One thing that most men as well as women consider utterly unappealing when they look in a full-length mirror is their bellies.
Why, they ask themselves, can't I have a flat stomach or a set of "six pack abs" like other people? Why do I have to look like such a fat slob?
And so this flat-stomach ache leads to a vow to do something about it before they head for that beach vacation they're planning next summer. Meanwhile, they find solace in those merciful winter months, when sweatshirts and sweaters can hide those unsightly spare tires.
But losing that midriff mound is possible.
No, there is no mystical formula, no magic bullet, no special secret diet and not even a specific food that takes dead aim at that ugly belly fat.
But the good news is that belly fat usually is the first fat to go when you start to peel off those pounds. And if the lure of Waikiki Beach isn't enough to spur you into action, here is some news that might:
Recent research has associated abdominal fat with cardiovascular disease, diabetes and cancer.
But it is not the handfuls of fat that you can grab (isn't that an ugly feeling?) that pose the highest health risk; rather, it is the untouchable, deep layer of fat that produces hormones and other substances that can have serious consequences for your health. This fat lies next to and in between the organs in your abdominal cavity.
Here's a quick and easy check you can make if you want to know whether you might be at risk for type 2 diabetes:
Run a tape measure around your waist at the level of your belly button. A measurement greater than 35 inches in women and 40 inches in men is considered unhealthy.
And you shouldn't put too much trust in the body mass index (BMI) anymore. The BMI is a measurement of weight in relationship to height. Until recently it has been used as a key factor in determining whether a person is at risk for diabetes, heart disease and certain types of cancer. But researchers are now saying that this number may be inaccurate and therefore misleading.
The problem, researchers say, is that the BMI relies on total weight and does not factor in muscle mass or fat deposits.
And, because muscle is denser and weighs more than fat, two individuals who weigh the same and are the same height can have the same BMI, but one can have a considerably higher percentage of body fat.
Researchers now know that if most of your fat is in your abdominal area your health risks are greater than if it is in your hips, thighs or rear end. The problem is that belly fat is metabolically active and can increase the risk of colon cancer by raising certain hormones that affect cell growth.

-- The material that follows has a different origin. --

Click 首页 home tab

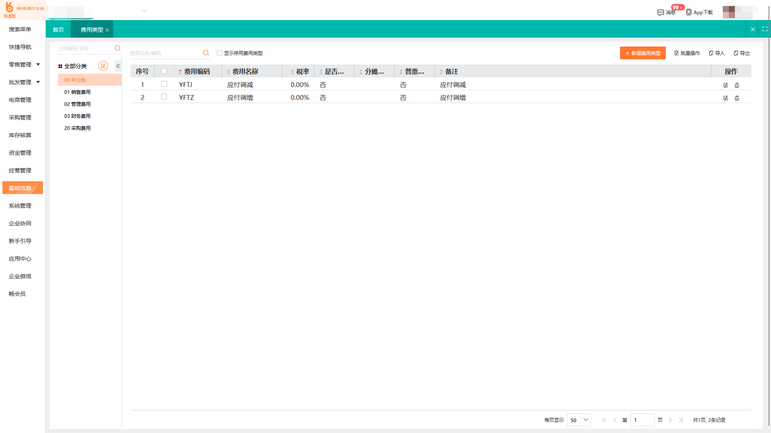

Nowadays, scientists and doctors consider a waist-to-hip ratio, which is a measurement of waist size divided by hip size, to be a truer gauge of risk factors. A ratio above 0.85 for women and 0.90 for men is higher than average and typically indicates a greater risk.
So, the question now becomes, how do you get rid of this troublesome belly fat, whether it is the kind you hate to look at or the kind you can't even see?
Well, the primary way, as we alluded to earlier, is to begin to lose weight overall, because belly fat is one of the first fats to retreat for most people when it is confronted with a diet plan. Weight loss can be expressed with a fairly simple formula involving calories burned and calories taken in. All things being equal, when you:
** Take in more calories than you use up, you gain weight.
** Burn more calories than you bring in, you lose weight.
So if you are already burning more than you are eating, studies show that a diet with a higher ratio of monounsaturated fats, such as those in avocados, nuts, seeds and chocolate, can prevent the accumulation of body fat. But it is not likely that someone eating a high-calorie diet and eating these monounsaturated fats will lose belly fat. Those on a low calorie diet who are eating these types of foods, on the other hand, will not gain belly fat.
Then there are the trans fats, those destructive critters found in most margarines, crackers and cookies and a host of other processed food stuffs (read the labels!), also will result in the addition of more belly fat. That's not the only problems trans fats cause, but that's the subject for another article. The point is, trans fats should be on your no-no list.
(One final note about trans fats. Try this experiment: Take a tub of typical margarine loaded with trans fats and set it on your picnic table on a warm summer day. Check on it the next day. You won't find a single bug or flying insect in it or even near it. Not even the bugs will eat it! That's because it has no food value. It is a petroleum-based formulation of chemicals that you should avoid like the plague.)
Soluble fiber such as found in apples and oats, on the other hand, will help lower belly fat levels.
The manner in which fat is distributed over the human body often is not under our control. Sometimes the distribution is genetically programmed (blame your parents!), or a result of a life event such as menopause (blame Mother Nature!).
What is under our control, however, is the level of overall fat. And if we can manage to keep that amount of fat low, or at least reasonably low, it does not really matter all that much where it goes because there isn't much to begin with. Make sense?
A word about spot reduction: Unfortunately, it is not really possible, despite all the misleading and downright false ads that you see out there.
So even though some fad diets promise that if you eat a certain type of food every day you will lose the fat in your belly, this simply is just not the case.
What happens is that with a low-calorie diet you will lose fat in your abdomen faster than you do anywhere else. And by adding an exercise regimen to your diet plan, you will not only reduce belly fat, your muscle tone will improve, and those six-pack abs will begin to emerge.